In terms of cost, we can clearly see the shift: we have gone from 2 lakh crore to 3.25. This is not a sudden explosion, it is simply that the real scope is gradually becoming apparent. India is counting everything: factories, MRO, training, stocks, industrial skills development. On the French side, we continue to think in terms of ‘aircraft + support’. Two different interpretations of the same programme, nothing more.

Finally, the fact that Dassault now has control over DRAL and that Reliance is quietly exiting the deal is anything but insignificant. It secures industrial execution, reassures both Paris and New Delhi, and removes a major political vulnerability. Here again, it is a thorough clean-up before the final phase.

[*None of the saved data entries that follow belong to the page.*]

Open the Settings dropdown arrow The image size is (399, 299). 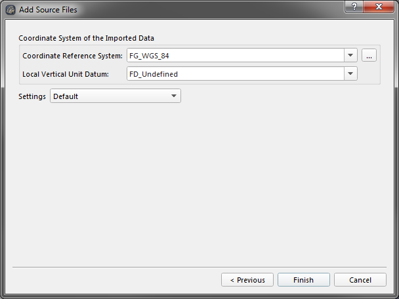174,96
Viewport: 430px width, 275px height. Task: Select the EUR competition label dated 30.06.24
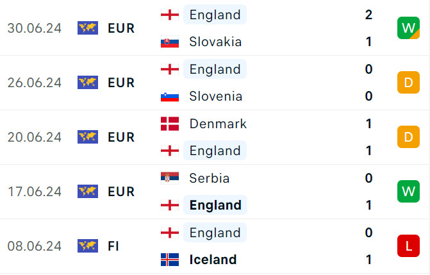(x=121, y=28)
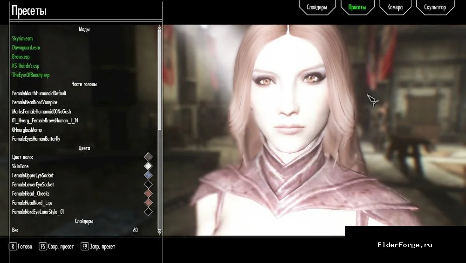Click Сохр. пресет to save the preset

coord(56,246)

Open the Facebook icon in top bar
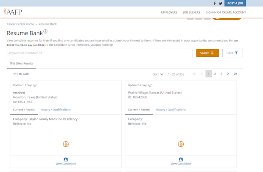215,4
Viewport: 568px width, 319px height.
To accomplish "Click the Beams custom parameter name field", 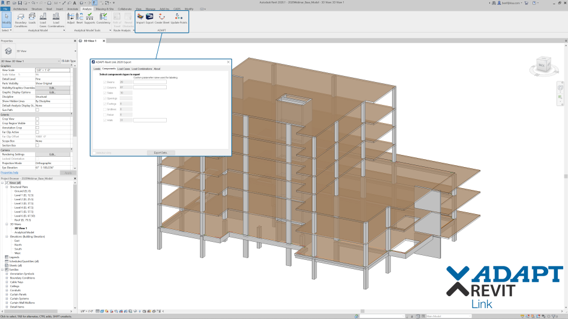I will point(149,81).
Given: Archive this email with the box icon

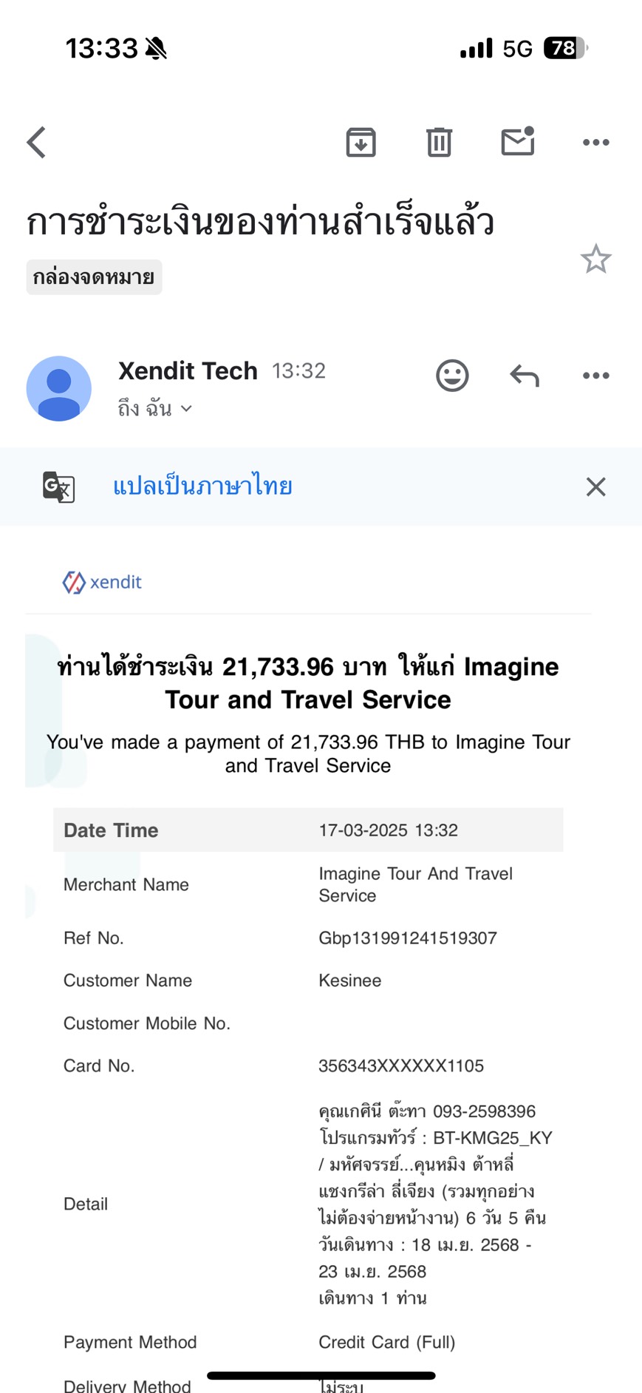Looking at the screenshot, I should [361, 142].
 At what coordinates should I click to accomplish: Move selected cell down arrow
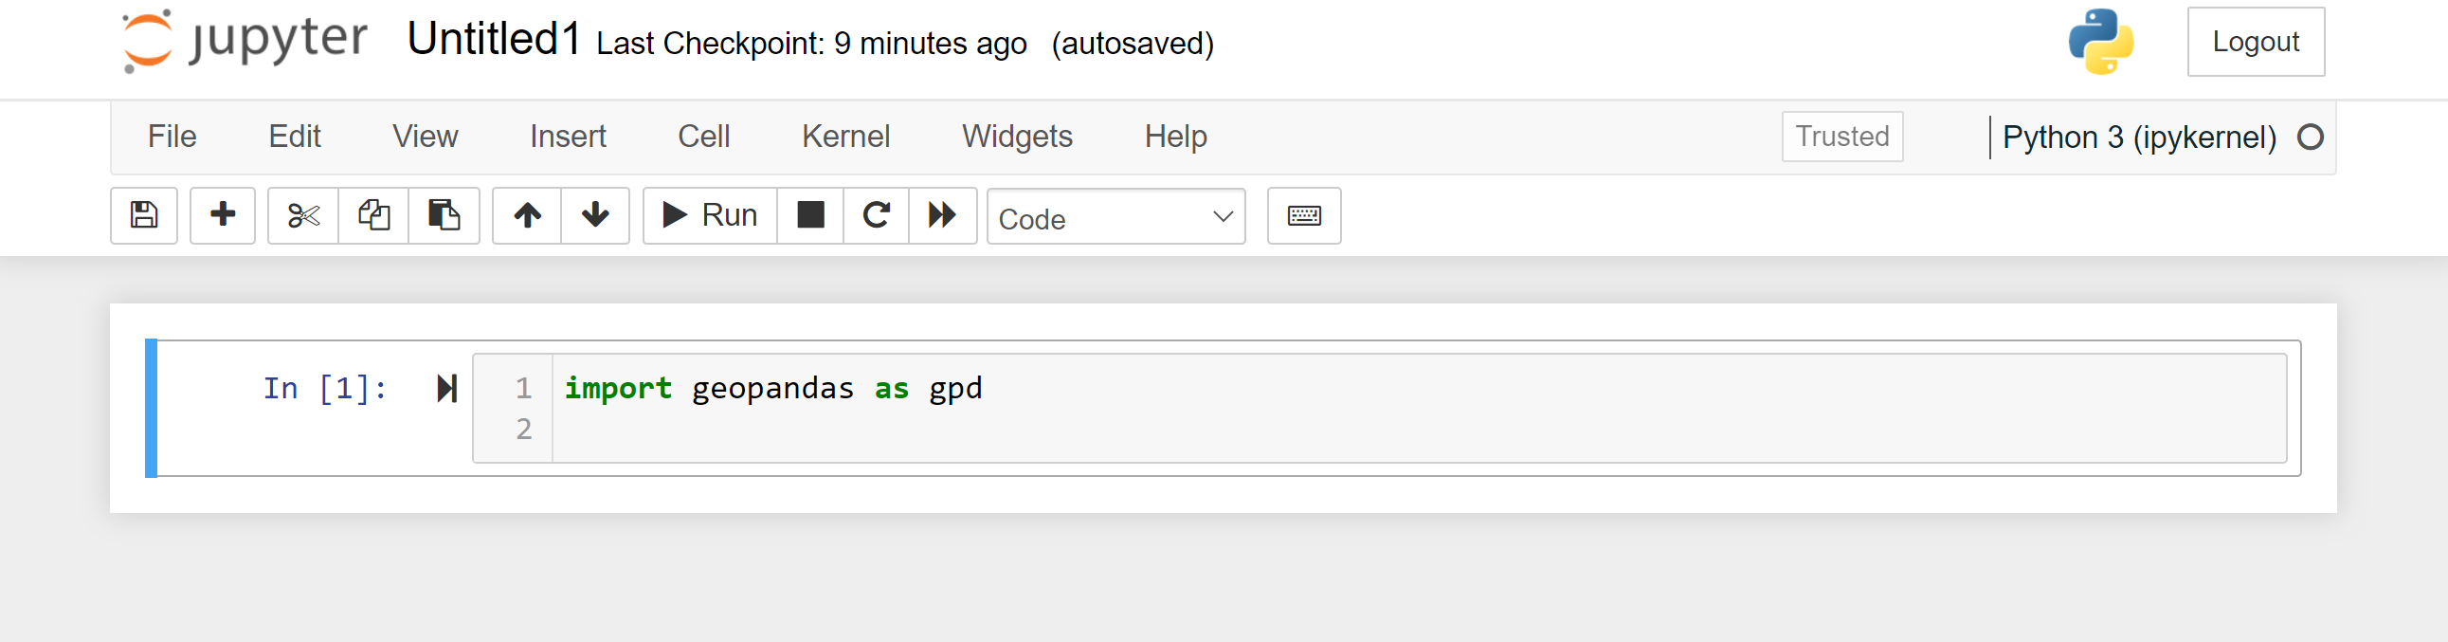(x=595, y=215)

In short, this paper does not say ‘the contract is signed’, but it says something much more important: the framework is set, the trajectory has been chosen, and the Rafale is now treated by India as a pillar of sovereignty, not as an imported aircraft. From there, the debate over ‘too expensive/not enough offsets’ becomes secondary. This is no longer a purchase, it is a strategic shift.
 
At this price, the orange man will personally deliver F-35 to you,

36$ billion dollars for 114 jets
Comes with 30% IC
Only the later variants comes with F5 variants,

36$ billion for 4.5th gen jets,
And nobody has issues with it,
How are they going to fund AMCA, MK2, cats warrior, Ghatak
In reality, there is very little contradiction between the price of the Rafale as seen by France (18.9 billion) :
and that seen by India, but we are not talking about the same thing at all. In France, we are talking about an aircraft contract, while in India we are talking about a complete capability transformation programme.

On the French side, the reasoning is fairly standard: we look at the strict scope of the intergovernmental contract. Aircraft, engines, systems, initial training, support, possibly a share of MCO. The rest – air bases, hardened hangars, runways, security, local industrial skills development, force organisation – is considered to be part of India's national effort, and therefore outside the ‘price of the Rafale’. This is the usual logic of French exports, and it is consistent.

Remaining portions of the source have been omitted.